The level of precision—and judgment
In the last few years, pre-election polls have been held to a much higher standard than surveys can usually manage. Sampling error is ignored, and the expectation is that polls will match the election outcome precisely. Aggregator websites have propagated this notion by combining all polls to create what they hope will be an estimate less subject to error, cancelling out one possible error with another. As seen in the UK, that doesn’t always work. But polling on human rights issues is not subject to the same unrealistic expectations.
Flickr/David Erickson (Some rights reserved)
Many of the variables which obscure political polling are not applicable when measuring public opinion on human rights.
Whenever a pre-election poll is in error, there is much hand wringing. That happened in 1948, a year immortalized by the image of US president Harry Truman, who had just won the election, holding up a copy of the Chicago Tribune declaring, “Dewey Defeats Truman.” That image is used nearly every time a pre-election poll is in error, including this month’s British Parliamentary election. Usually an investigation follows. In 1948, the Social Science Research Council took on that poll investigation. The British Polling Council will investigate this year’s polls, as the Market Research Society did after a polling mistake more than 20 years ago.

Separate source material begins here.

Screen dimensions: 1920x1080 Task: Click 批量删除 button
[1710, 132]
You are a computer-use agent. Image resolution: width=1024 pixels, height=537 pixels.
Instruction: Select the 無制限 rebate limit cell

Of course, the polling landscape in Britain is quite different today than it was in 1992, and even more different from the polling landscape in developing countries. Twenty years ago, polling methods in the UK had been unchanged since the 1970s, pollsters used both in-person interviews and telephone interviews, and some of those in-person polls were conducted on the street. In addition, the Market Research Council study found a differential response rate between supporters of the competing parties, and the effort to categorize all possible voters included some who didn’t end up voting, as well as others who voted differently from what had been predicted. The impact was to underestimate Conservative support, giving birth to the notion of the “Shy Tory”: a Conservative voter afraid to say the word.
The differences between then and now and between the pre-election polls and human rights polling are enormous, and they are both methodological and structural. They include the way the polls are conducted, the purpose of the polls and the inclusion of all—not just those who might cast a vote in the next election. The investigation of the British polls will take some time (the full 1992 investigation wasn’t released until 1994), but preliminary results should be available much sooner. Whatever the findings, they shouldn’t stop efforts to use polls to discover and understand human rights issues, especially in terms of who is affected and how they can be helped. If the UK results stifle such efforts, we will all lose.